Book review: Beyond the Boulevards by Aditi Sriram
Beyond the Boulevards, Aleph Books.
A monograph on Pondicherry by Aditi Sriram, this was a nice enough read but all through, it had the reader…well, this reader at least …forever searching between the words for something more, je ne sais quoi.
For the ardent Pondyphile, and there are so many of us, it`s all there: the boulevard/promenade, the Aurobindo Ashram, Auroville, the local crepes- alongside- dosas cuisine, names like Rayapoulle, Annoussamy and Rue Kamatchi Amman Kovil, the ambience a curious mix of British, French and Tamil.

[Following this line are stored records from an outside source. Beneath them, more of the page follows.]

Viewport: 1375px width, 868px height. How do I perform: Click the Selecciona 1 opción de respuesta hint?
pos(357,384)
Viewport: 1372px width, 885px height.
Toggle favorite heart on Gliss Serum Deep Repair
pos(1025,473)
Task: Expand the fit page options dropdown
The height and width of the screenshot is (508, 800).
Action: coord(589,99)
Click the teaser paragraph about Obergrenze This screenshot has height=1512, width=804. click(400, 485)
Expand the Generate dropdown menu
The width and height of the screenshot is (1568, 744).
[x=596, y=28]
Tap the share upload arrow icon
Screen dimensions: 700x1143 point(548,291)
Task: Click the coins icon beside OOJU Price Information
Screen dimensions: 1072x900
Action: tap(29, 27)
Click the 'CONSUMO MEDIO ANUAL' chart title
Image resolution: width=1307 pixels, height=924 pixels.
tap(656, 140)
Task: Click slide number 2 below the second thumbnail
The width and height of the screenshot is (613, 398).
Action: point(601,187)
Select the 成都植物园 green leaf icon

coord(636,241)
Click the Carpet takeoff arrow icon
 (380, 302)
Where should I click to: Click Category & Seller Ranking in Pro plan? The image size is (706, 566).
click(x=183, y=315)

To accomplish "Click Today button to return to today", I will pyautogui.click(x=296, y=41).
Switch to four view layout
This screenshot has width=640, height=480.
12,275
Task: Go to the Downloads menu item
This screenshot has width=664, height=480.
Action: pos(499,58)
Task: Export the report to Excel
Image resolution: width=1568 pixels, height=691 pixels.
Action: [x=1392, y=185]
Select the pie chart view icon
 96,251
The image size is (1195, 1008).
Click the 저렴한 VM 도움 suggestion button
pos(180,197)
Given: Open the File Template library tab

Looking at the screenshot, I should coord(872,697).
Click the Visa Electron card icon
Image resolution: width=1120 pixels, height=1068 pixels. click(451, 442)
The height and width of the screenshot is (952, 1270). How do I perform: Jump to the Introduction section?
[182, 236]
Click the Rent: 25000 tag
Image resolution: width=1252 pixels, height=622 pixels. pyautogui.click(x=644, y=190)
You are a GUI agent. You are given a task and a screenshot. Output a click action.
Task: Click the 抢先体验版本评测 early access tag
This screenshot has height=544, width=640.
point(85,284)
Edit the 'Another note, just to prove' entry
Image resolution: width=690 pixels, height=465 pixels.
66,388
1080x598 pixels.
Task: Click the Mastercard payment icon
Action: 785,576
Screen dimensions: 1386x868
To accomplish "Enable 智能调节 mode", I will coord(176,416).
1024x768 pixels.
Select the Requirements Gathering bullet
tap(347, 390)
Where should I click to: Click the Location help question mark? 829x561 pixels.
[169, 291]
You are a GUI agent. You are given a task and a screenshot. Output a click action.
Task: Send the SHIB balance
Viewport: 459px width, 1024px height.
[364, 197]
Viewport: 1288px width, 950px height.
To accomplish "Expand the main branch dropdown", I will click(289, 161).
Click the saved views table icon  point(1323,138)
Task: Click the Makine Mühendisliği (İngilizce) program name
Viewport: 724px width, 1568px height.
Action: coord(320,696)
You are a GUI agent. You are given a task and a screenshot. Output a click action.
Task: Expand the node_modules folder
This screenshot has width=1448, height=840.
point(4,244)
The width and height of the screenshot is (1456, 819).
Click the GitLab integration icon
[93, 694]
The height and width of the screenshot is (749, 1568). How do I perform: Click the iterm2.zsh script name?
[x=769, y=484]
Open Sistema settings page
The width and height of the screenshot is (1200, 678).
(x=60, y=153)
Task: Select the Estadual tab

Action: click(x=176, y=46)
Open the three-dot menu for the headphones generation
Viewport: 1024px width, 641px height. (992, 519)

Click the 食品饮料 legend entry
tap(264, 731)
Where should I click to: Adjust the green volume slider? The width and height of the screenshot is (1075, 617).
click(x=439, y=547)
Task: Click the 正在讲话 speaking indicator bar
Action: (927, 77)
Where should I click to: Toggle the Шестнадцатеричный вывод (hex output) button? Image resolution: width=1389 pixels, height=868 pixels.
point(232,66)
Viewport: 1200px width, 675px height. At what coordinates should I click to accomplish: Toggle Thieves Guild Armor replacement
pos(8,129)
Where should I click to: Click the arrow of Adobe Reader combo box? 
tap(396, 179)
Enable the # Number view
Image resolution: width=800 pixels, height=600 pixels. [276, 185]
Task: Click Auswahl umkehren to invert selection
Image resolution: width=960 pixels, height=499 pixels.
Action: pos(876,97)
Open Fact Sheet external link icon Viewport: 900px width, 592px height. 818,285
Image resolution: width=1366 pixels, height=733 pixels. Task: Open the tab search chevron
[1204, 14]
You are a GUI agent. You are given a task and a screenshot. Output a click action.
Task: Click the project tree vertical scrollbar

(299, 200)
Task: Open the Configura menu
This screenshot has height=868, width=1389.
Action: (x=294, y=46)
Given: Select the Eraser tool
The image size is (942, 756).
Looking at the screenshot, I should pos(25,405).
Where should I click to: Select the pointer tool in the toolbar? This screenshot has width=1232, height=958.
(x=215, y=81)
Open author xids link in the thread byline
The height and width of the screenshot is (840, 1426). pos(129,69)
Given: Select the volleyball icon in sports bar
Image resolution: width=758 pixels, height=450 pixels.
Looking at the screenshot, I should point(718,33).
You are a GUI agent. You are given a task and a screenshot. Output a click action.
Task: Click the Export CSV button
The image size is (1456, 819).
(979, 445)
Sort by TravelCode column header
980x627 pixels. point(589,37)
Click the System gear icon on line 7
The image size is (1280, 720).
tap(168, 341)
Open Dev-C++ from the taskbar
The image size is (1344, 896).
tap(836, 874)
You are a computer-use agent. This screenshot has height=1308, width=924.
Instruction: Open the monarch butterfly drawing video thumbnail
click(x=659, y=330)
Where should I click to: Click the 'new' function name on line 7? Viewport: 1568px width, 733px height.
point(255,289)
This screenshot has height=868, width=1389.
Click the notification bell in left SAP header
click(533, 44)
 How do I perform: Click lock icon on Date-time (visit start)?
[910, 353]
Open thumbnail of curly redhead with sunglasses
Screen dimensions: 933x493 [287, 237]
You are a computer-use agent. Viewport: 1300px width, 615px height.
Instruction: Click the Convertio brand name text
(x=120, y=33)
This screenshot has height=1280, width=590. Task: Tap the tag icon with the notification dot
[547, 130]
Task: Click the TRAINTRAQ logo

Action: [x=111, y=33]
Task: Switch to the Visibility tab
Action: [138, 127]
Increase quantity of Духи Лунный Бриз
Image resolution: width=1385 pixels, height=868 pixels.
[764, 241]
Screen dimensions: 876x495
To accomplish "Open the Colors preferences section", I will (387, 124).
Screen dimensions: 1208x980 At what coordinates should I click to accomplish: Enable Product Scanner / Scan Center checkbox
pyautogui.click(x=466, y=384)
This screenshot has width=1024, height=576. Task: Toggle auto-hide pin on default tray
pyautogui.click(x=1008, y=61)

Then there`s stuff we knew but had forgotten or didn’t know at all, like the fascinating origin story of the Aayi Mandapam structure, the fact that Pondy has the highest suicide rate in India, that today 4 % of Pondy`s residents are French citizens, that this Tamil settlement was once a busy trading post for the Romans who referred to it as Poduke or Puduvai. Then the Dutch came, the Danes came, Aurangzeb dropped by, and the British fought the French for control of the place. over many years
The author has brought academic rigour to her research on this quaint ( the etymology, she explains, lies in the word `cointe,` that is knowledgeable/ well- informed/ clever/ arrogant/ elegant/ gracious) place with its multidimensional DNA.
However, the Union Territory of Pondicherry never quite comes alive on the page. A pity, that.